Protéger les patients

Prescrire publie pour la huitième fois son bilan des médicaments à écarter (lire aussi "Pour mieux soigner, des médicaments à écarter : bilan 2020"). Ce nouveau bilan montre que de nombreux médicaments restent autorisés durant des années malgré une balance bénéfices-risques défavorable. Et ce n'est que la pointe émergée de l'iceberg. Pour nombre de nouveaux médicaments qui ne figurent pas dans ce bilan, l'autorisation de mise sur le marché (AMM) reste peu justifiée du fait d'une évaluation initiale insuffisante.

Mais quand un médicament est autorisé par procédure européenne centralisée suite à l'avis favorable de l'Agence européenne du médicament (EMA), cette AMM s'impose aux États membres de l'Union européenne. Cette décision peut être remise en cause par une agence nationale du médicament. Mais les autorités européennes restent maîtresses du jeu et l'autorisation européenne s'impose à tous. Or, au niveau de l'EMA, les intérêts industriels sont souvent mieux défendus que les intérêts des patients.

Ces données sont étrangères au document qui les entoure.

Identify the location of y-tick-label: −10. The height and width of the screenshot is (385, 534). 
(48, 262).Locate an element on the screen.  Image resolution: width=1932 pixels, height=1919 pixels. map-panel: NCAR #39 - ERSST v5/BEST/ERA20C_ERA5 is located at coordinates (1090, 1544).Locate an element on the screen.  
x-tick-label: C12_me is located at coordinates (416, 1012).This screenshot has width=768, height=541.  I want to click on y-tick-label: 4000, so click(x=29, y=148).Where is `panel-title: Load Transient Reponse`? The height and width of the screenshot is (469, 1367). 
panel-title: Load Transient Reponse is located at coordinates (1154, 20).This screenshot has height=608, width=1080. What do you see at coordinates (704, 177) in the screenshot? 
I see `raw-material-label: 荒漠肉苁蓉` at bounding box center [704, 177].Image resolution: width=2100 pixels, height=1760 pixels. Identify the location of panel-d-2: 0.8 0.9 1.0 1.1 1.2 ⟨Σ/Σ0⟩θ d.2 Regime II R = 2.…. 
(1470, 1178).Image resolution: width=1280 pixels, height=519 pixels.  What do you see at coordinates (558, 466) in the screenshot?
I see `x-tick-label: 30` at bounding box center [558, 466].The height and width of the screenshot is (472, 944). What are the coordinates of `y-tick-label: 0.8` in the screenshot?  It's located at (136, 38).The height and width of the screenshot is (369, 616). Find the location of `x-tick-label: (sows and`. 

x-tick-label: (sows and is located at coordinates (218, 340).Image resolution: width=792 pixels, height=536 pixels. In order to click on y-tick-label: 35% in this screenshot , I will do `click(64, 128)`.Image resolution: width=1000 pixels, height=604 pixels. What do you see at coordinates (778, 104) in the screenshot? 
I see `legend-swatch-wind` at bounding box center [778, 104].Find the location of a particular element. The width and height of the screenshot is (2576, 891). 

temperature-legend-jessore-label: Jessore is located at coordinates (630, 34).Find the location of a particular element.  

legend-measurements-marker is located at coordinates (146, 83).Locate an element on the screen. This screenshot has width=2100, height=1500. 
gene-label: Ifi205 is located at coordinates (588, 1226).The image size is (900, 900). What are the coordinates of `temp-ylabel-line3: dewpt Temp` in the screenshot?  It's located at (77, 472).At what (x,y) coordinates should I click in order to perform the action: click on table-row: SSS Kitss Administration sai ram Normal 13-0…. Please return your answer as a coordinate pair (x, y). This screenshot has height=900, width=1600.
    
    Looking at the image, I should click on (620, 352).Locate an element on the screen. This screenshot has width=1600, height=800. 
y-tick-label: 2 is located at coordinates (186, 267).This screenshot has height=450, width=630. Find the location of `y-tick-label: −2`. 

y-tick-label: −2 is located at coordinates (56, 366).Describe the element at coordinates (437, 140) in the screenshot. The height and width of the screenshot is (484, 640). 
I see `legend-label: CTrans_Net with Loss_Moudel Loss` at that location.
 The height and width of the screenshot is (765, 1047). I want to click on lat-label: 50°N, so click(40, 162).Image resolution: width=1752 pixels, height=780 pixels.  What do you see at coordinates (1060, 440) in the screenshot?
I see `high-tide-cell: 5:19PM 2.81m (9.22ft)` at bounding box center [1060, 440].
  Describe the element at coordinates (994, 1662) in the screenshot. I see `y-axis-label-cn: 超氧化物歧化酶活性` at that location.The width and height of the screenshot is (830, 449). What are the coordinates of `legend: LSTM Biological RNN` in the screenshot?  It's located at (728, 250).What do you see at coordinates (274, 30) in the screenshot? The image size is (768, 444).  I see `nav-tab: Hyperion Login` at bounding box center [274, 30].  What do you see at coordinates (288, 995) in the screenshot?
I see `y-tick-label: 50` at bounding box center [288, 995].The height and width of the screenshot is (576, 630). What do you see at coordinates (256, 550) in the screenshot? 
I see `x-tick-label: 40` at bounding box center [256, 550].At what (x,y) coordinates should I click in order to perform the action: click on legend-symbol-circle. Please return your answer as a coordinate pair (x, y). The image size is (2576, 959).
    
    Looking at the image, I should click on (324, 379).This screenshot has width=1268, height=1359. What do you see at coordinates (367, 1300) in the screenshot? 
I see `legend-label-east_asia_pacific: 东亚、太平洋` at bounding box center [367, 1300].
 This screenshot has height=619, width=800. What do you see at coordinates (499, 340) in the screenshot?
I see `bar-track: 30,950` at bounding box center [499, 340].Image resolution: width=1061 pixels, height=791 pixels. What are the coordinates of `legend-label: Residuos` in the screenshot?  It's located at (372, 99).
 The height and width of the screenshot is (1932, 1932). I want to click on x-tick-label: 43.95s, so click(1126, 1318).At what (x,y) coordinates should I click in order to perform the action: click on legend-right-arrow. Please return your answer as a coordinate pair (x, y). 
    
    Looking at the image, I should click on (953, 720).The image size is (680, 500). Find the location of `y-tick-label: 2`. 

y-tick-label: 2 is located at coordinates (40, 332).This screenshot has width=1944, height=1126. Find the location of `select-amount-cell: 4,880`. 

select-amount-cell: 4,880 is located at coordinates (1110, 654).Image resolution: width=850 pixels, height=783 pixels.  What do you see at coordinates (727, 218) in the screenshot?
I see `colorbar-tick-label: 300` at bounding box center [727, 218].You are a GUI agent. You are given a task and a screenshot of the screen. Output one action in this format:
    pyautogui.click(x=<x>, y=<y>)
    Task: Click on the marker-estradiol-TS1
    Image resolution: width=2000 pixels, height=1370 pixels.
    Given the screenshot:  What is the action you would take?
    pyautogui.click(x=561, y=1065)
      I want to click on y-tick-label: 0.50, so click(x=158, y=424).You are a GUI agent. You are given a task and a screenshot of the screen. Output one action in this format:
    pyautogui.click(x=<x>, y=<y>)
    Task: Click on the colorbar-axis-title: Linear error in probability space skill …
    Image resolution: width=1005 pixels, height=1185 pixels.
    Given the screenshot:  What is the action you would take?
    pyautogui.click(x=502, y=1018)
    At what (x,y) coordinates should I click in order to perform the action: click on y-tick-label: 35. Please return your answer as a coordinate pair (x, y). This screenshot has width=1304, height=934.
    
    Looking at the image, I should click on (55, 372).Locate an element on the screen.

Comment alors protéger les patients, et les ressources de la collectivité ? En France, la Commission de la transparence de la Haute autorité de santé a comme levier d'action de déconseiller le remboursement par la Sécurité sociale de médicaments pourtant autorisés dans l'Union européenne. Elle joue un rôle important dans l'accès aux médicaments. Et elle sait parfois être obstinée. Ainsi, des avis défavorables répétés ont rappelé l'absence de preuve que les gliflozines (anti-SGLT2) réduisent les complications du diabète de type 2, alors que ces hypoglycémiants oraux exposent à des amputations, des acidocétoses, des fasciites nécrosantes du périnée (lire aussi "Empagliflozine (Jardiance°) : commercialisation peu probable en France").

Ce n'est pas le seul exemple. En 2019, la Commission de la transparence a émis huit avis de ce type. Les raisons étaient des risques trop peu évalués, une efficacité incertaine, ou une balance bénéfices-risques défavorable. Cette dernière raison a été invoquée en 2018 au sujet de Lartruvo° (olaratumab) dans des sarcomes de tissus mous. Un an plus tard, les autorités européennes ont retiré à juste titre l'AMM de ce médicament (lire aussi "Olaratumab : retrait d'une AMM octroyée à tort"). La réévaluation d'anciens médicaments a aussi conduit cette Commission à émettre quelques avis défavorables à des remboursements.

Saluons cette action protectrice de la Commission de la transparence en France. En soulignant qu'un retrait d'autorisation, voire un retrait du marché d'un médicament, protège mieux les patients au niveau national et européen que sa non-prise en charge dans un des États membres.